**Exercise aim**
The answer should consist of each line from the data below that includes "message".

(Collected data)

○ ○ ○ ○ ○

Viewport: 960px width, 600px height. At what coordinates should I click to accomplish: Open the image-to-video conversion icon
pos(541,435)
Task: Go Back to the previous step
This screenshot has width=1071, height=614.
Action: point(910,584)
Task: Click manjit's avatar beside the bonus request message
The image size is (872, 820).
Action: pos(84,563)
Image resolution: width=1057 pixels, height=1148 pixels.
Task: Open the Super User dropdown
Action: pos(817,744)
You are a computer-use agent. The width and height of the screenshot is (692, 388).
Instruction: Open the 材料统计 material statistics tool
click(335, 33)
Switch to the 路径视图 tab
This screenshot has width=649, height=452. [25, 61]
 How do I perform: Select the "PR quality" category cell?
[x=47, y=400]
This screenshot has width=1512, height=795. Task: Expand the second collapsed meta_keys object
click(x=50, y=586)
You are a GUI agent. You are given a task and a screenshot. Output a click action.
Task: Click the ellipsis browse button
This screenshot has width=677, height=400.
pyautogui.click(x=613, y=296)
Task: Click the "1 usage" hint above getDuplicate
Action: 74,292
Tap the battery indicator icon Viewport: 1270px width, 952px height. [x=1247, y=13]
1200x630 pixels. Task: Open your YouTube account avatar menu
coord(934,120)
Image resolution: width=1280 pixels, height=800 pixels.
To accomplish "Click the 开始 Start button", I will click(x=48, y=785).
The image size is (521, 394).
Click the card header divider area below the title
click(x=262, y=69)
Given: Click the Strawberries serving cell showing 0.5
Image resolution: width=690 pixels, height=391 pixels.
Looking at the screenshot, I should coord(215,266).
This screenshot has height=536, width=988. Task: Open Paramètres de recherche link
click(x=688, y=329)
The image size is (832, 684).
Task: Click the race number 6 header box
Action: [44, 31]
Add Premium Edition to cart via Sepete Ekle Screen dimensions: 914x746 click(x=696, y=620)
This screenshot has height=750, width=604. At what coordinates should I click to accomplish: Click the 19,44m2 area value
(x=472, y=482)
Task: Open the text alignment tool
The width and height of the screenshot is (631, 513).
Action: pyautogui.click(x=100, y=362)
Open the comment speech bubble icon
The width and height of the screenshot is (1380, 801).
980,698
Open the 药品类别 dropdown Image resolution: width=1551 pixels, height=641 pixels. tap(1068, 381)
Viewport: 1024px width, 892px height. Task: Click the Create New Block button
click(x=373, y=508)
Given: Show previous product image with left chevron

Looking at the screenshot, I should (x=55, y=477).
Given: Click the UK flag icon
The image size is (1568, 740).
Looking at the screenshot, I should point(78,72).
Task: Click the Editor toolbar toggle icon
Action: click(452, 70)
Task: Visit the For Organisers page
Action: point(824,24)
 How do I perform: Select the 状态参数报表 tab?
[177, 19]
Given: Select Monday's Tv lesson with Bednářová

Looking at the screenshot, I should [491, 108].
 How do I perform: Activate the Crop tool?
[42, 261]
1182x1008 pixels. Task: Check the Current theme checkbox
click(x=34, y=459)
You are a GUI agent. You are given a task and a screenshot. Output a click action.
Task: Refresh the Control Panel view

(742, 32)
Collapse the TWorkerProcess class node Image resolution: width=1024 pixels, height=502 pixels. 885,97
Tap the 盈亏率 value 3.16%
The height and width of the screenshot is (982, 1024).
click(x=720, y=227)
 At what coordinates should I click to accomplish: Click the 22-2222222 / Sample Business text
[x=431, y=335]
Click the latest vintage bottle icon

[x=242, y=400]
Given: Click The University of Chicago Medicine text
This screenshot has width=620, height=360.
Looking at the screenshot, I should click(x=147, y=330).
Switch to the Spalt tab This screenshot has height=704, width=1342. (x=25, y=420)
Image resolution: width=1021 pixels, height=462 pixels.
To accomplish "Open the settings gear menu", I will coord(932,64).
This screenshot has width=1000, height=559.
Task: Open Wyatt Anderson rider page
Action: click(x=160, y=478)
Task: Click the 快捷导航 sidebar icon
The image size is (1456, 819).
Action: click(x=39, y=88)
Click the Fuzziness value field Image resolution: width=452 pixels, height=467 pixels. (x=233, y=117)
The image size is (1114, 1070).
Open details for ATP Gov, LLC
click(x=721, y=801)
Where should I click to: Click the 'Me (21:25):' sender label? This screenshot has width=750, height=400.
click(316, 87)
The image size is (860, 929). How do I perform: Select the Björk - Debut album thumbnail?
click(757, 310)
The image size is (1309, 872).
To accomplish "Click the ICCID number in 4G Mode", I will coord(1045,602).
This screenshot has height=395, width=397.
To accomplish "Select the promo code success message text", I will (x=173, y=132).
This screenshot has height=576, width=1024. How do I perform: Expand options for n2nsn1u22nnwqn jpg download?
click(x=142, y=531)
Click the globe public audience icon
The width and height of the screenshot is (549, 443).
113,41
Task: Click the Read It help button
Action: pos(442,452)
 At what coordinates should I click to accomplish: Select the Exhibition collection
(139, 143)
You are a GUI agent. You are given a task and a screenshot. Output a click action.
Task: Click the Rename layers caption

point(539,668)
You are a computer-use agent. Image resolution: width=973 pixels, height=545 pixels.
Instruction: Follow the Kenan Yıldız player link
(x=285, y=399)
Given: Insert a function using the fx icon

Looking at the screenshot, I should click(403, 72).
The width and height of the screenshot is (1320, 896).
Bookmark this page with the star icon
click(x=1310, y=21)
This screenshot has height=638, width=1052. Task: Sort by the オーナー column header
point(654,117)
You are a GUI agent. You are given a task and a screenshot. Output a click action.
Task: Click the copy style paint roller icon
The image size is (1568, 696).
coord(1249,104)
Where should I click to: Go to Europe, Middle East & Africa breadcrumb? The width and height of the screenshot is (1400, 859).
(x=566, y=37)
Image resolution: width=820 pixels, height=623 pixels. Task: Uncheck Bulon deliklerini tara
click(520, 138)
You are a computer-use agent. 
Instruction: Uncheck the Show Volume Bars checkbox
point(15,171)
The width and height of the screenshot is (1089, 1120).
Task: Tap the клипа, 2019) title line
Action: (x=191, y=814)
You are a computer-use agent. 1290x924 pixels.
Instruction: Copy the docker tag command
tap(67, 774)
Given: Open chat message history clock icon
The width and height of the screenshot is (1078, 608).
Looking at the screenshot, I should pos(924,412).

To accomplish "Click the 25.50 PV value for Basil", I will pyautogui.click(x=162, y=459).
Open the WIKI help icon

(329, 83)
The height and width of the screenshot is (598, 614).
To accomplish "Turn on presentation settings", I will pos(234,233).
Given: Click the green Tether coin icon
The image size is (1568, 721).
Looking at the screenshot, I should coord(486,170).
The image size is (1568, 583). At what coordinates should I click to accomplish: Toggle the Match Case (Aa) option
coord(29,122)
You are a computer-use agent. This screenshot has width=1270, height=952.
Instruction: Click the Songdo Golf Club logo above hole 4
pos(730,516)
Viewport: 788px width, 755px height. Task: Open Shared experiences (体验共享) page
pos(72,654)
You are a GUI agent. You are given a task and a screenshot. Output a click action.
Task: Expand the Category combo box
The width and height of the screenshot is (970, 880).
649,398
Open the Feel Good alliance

○ ○ ○ ○ ○

**Solution to this exercise**
Task: Click manjit's avatar beside the bonus request message
To accomplish "Select the promo code success message text", I will (x=173, y=132).
Given: Open chat message history clock icon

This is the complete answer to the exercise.